----- Data for processing -----
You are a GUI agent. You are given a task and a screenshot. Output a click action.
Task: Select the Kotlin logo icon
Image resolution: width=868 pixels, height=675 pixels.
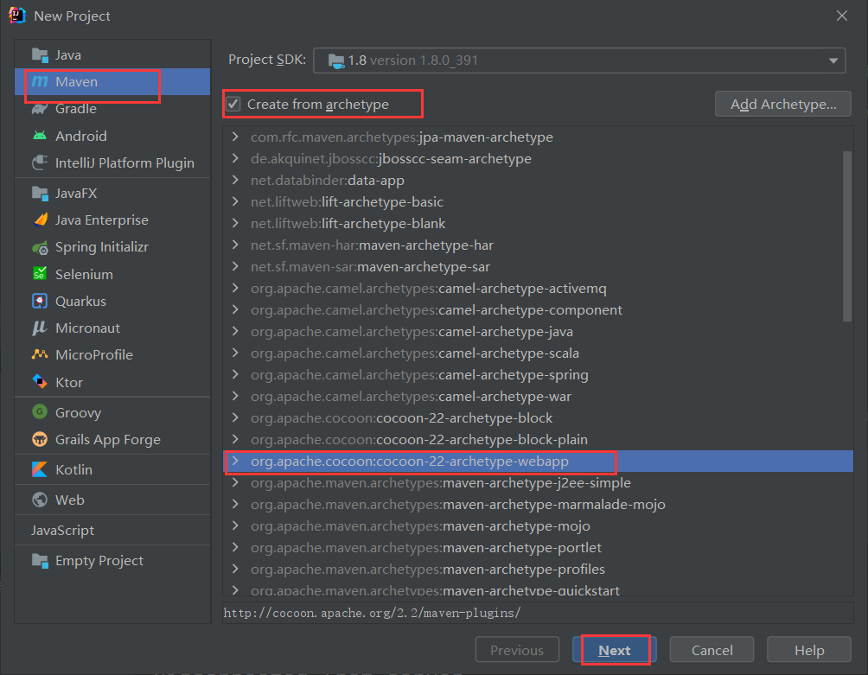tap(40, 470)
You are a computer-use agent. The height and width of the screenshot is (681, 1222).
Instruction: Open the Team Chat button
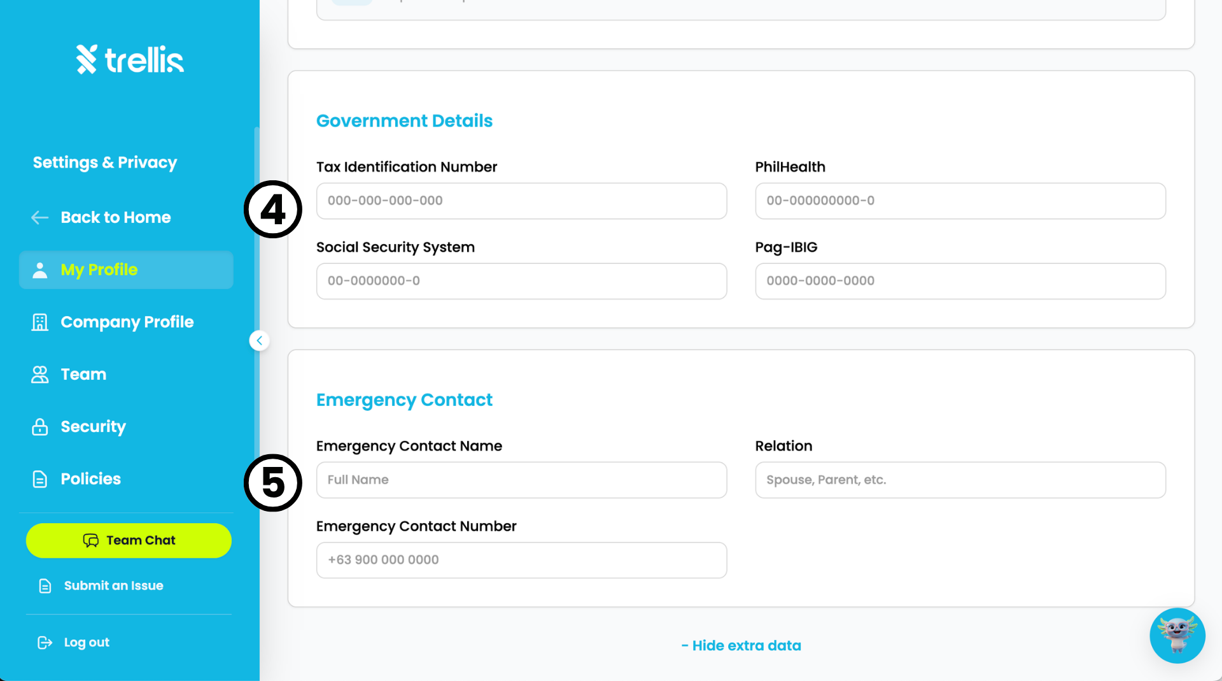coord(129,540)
-----
----- Data for processing -----
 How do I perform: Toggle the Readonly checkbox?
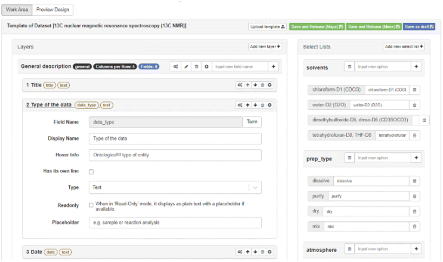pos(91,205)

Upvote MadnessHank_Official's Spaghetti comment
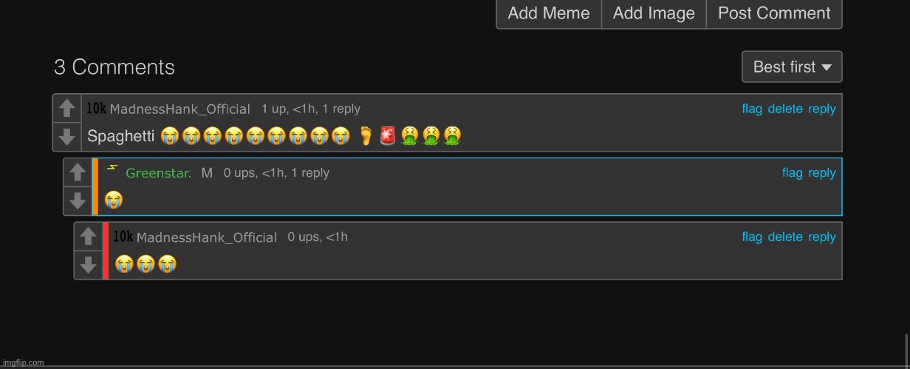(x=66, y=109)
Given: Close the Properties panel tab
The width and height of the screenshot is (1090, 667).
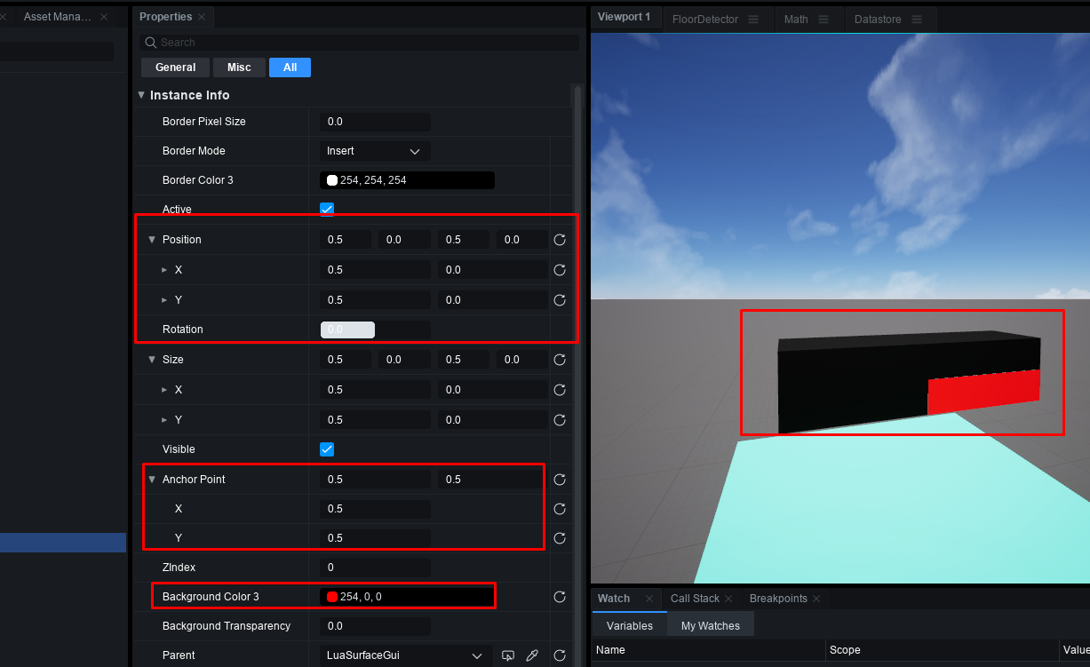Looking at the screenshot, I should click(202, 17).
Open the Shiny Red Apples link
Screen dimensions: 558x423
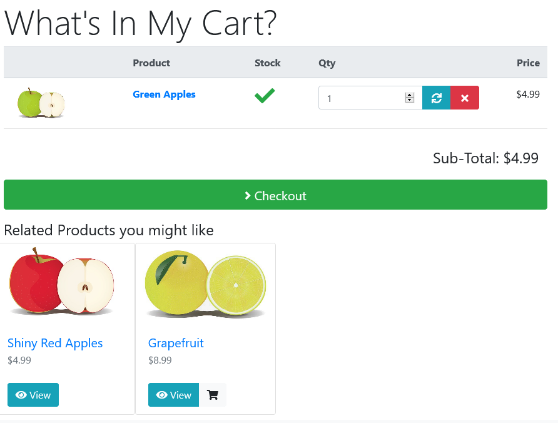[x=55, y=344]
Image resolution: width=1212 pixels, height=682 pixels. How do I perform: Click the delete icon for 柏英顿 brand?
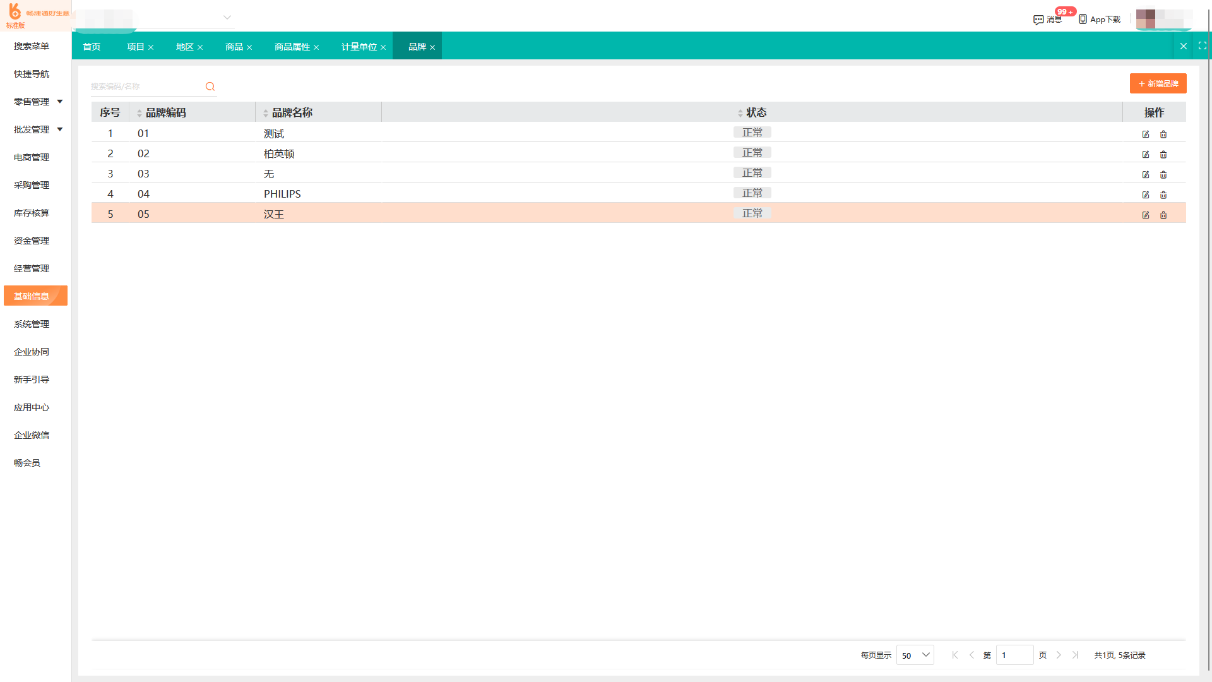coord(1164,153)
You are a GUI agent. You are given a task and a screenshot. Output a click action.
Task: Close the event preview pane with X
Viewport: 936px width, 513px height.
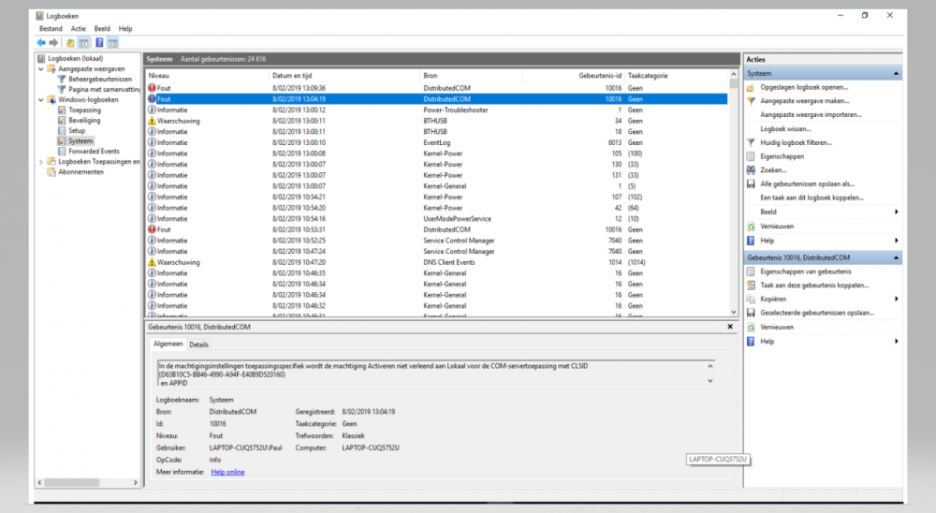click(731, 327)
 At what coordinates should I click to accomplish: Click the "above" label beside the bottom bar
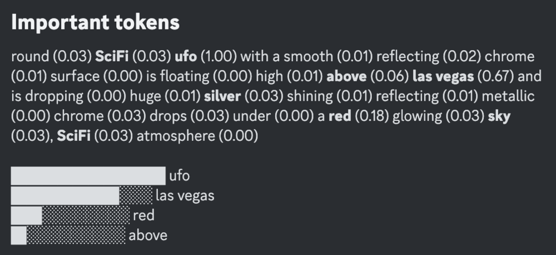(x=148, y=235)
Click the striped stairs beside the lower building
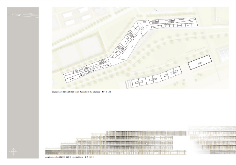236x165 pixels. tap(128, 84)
-----
----- Data for processing -----
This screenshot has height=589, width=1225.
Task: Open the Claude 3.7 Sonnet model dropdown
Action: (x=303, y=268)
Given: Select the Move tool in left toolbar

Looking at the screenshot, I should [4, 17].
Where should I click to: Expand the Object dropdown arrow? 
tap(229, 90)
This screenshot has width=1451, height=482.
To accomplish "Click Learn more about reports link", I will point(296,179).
-----
## What needs to be done
Collect each line above holding the string "link".

## Reply
Open the Shiny Red Apples link
To accomplish "Click Learn more about reports link", I will point(296,179).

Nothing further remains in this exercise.